I am pregnant again and suspect it is a boy so am I going to have two little boys constantly wrestling each other for the next few years? Is this inevitable?!

OP posts:
HelloItsMeFell · 31/10/2014 22:32

LOL at 'fighting beautifully'! So true though, I knoe exactly what you mean. Hence why I said boys are more physical but not necessarily more aggressive. There is a subtle difference.

BackforGood · 01/11/2014 00:17

Well said LePetit

Blu · 01/11/2014 12:42

I have a boy who never really liked rough and tumble (of the type that I as a young girls absolutely loved - wrestling around on the floor, chasing and play fighting), but he and his friends loved play battles with swords, light sabres, imaginary spy weapons etc etc. The rule was that they must never actually make contact with swords or any other weapon - and they didn't.

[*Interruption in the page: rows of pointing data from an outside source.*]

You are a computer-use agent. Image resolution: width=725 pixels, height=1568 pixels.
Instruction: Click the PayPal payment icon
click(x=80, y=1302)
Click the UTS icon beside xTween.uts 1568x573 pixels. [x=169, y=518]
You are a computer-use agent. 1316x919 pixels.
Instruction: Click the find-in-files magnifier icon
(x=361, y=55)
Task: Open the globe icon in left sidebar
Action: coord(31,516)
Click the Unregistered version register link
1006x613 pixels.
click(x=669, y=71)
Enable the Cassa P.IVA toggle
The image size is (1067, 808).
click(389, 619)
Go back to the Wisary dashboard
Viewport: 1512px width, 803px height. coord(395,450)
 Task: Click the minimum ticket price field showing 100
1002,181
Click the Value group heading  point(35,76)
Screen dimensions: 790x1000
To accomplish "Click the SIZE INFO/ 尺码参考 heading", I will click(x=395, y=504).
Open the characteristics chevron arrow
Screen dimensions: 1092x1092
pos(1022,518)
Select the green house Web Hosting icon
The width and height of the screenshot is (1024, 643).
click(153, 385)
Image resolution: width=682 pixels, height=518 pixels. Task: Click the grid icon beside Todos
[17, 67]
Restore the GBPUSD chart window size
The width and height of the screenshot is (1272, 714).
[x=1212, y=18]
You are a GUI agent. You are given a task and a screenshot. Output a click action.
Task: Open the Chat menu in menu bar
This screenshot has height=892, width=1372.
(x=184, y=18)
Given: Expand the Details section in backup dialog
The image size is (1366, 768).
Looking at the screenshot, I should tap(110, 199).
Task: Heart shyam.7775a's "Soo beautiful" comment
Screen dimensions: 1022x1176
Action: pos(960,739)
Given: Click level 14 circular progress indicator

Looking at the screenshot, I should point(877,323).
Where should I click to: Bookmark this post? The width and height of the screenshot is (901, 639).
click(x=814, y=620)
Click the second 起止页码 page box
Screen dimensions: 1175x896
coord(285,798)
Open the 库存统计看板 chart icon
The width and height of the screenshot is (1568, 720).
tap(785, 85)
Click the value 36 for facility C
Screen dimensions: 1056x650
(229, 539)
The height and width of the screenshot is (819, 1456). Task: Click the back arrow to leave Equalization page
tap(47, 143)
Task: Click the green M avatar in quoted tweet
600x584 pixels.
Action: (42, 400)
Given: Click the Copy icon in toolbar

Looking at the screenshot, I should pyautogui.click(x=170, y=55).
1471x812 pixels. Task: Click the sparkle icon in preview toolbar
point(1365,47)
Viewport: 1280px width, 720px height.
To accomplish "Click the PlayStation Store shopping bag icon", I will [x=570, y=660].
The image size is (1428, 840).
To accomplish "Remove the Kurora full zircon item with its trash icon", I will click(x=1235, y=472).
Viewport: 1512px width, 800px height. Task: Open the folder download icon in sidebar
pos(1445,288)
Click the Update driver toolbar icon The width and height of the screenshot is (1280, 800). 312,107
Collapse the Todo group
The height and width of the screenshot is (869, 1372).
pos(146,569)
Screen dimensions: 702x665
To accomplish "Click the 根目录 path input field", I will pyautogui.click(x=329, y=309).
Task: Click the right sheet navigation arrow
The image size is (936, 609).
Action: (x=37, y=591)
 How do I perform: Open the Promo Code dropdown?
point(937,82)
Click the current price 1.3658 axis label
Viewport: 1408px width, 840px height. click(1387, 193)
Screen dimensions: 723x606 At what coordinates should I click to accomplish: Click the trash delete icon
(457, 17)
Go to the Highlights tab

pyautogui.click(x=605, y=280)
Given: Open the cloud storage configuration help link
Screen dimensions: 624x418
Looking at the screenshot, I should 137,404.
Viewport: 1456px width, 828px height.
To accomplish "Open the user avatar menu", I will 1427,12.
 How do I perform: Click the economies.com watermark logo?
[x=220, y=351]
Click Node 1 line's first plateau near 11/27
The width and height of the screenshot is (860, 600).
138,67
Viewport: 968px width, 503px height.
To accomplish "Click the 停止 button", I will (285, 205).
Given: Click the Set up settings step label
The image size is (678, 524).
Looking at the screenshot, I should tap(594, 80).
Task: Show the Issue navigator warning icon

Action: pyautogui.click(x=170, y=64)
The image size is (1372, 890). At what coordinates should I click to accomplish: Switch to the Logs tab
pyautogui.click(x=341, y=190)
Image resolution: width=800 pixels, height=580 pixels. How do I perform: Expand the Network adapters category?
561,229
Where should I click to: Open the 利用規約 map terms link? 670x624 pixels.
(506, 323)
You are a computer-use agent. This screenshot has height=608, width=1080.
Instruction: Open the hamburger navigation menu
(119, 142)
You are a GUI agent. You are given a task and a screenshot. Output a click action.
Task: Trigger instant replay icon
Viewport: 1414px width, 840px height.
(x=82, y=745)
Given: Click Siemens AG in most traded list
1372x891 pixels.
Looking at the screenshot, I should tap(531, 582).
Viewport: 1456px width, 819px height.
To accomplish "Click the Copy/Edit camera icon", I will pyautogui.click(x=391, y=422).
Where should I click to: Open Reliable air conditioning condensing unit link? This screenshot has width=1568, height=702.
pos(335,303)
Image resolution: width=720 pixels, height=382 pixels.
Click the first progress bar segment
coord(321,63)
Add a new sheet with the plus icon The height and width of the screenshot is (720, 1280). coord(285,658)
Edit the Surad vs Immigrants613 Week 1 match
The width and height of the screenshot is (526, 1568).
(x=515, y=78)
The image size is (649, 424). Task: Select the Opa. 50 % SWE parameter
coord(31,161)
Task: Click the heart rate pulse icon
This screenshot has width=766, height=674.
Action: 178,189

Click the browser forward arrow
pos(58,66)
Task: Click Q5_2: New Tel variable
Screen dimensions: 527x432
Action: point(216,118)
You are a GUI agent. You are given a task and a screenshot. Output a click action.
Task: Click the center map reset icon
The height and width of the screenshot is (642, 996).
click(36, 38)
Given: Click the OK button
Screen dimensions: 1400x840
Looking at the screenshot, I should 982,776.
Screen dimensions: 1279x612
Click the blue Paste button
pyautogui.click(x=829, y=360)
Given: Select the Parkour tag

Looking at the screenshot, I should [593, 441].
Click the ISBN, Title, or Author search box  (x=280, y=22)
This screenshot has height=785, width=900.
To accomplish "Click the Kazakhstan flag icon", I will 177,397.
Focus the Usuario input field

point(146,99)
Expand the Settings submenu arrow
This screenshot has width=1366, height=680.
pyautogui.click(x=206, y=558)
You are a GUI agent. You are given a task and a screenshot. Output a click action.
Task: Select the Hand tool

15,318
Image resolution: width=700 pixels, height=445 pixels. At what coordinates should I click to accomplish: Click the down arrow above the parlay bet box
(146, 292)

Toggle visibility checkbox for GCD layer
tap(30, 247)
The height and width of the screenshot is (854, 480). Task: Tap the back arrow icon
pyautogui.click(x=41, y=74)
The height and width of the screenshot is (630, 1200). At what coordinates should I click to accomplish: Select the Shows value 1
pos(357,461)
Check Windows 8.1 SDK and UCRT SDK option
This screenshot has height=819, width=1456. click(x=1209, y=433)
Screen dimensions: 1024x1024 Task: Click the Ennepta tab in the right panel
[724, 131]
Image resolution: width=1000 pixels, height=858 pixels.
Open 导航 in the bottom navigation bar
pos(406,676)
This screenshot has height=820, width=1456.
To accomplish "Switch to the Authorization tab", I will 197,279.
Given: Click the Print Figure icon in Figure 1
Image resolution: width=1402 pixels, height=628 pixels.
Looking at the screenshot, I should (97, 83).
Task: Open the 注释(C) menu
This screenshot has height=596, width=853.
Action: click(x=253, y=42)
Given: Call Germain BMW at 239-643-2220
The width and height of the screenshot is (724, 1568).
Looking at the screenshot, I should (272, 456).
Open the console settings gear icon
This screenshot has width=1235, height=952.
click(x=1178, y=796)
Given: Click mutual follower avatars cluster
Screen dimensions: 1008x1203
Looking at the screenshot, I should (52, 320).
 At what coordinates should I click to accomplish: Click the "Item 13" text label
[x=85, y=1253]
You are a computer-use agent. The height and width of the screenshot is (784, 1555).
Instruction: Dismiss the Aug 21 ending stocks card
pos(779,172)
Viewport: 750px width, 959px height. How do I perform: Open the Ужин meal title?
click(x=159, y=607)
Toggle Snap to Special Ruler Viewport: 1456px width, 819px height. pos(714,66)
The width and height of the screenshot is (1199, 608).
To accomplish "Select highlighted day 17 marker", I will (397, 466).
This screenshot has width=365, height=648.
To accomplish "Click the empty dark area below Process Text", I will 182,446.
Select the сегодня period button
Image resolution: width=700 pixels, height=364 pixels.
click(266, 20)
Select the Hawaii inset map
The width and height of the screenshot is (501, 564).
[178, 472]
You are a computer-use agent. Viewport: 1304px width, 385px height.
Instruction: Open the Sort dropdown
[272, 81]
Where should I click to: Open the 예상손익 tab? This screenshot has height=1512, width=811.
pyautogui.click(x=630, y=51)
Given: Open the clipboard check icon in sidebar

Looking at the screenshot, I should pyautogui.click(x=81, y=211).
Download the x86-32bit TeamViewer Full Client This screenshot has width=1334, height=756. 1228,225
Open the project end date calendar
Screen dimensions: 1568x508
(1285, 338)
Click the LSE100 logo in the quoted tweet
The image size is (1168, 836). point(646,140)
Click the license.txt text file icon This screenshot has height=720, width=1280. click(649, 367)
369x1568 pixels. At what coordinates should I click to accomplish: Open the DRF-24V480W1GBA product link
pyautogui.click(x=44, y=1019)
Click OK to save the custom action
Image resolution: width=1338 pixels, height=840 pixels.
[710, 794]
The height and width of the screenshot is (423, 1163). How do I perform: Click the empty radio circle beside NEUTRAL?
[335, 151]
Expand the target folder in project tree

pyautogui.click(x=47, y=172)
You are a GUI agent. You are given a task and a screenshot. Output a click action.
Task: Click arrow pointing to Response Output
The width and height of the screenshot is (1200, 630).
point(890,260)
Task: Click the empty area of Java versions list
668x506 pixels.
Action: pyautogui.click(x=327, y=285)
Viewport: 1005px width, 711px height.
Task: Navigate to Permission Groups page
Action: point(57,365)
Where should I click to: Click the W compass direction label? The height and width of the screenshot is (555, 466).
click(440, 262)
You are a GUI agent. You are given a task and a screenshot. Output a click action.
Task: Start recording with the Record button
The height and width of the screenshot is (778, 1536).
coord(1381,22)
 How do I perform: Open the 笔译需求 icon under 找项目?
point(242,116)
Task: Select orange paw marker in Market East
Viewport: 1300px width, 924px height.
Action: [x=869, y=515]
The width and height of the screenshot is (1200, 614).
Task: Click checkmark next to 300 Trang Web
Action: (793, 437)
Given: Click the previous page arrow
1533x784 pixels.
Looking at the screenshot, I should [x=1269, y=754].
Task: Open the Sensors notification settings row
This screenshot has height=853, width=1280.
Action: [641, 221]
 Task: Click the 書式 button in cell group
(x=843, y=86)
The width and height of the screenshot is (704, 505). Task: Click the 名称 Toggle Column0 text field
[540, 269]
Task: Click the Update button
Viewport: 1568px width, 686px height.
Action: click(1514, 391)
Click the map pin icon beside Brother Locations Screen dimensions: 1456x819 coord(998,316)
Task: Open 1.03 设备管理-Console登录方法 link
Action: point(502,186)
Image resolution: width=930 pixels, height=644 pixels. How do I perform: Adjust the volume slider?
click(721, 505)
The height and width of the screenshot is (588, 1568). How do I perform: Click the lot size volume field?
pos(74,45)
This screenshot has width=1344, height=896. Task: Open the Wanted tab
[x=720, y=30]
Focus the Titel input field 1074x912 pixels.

And that kind of play is different from actually hitting, punching and kicking.

I didn't have a 'boisterous' child, but I hate the blanket demonization of an important kind of play.

foodfiend · 01/11/2014 15:55

Hate this term, not only because as others have said, it's usually used as an excuse not to take responsibility for a child's bad behaviour, but also because it reinforces all sorts of other negative stereotypes about boys and shapes their behaviour in a way that is really worrying. This article's pretty good: www.huffingtonpost.com/soraya-chemaly/the-problem-with-boys-will-be-boys_b_3186555.html

Children are listening, and what are they supposed to think when people say stuff like this? No wonder boys underperform at school when adults keep going on about how impossible it is for them to sit down and learn. Self-fulfilling prophecy.

ZingOfSeven · 06/11/2014 01:15

Amber

most boys will play wrestling and rough and tumble. like lion cubs.
most girls don't.

it's not bad behaviour necessarily, it's something they need to do and get out of their system.

We have had 5 boys in a row (then a girl, then a boy) they are way more physical then my sister and I ever were.
DH is one of 4 brothers - he is not the least surprised.

my experience is that boys tend to get physical, girls tend to get verbal.
love, hate, whatever.

you'd better buckle up. boys will be boys. why shouldn't they be?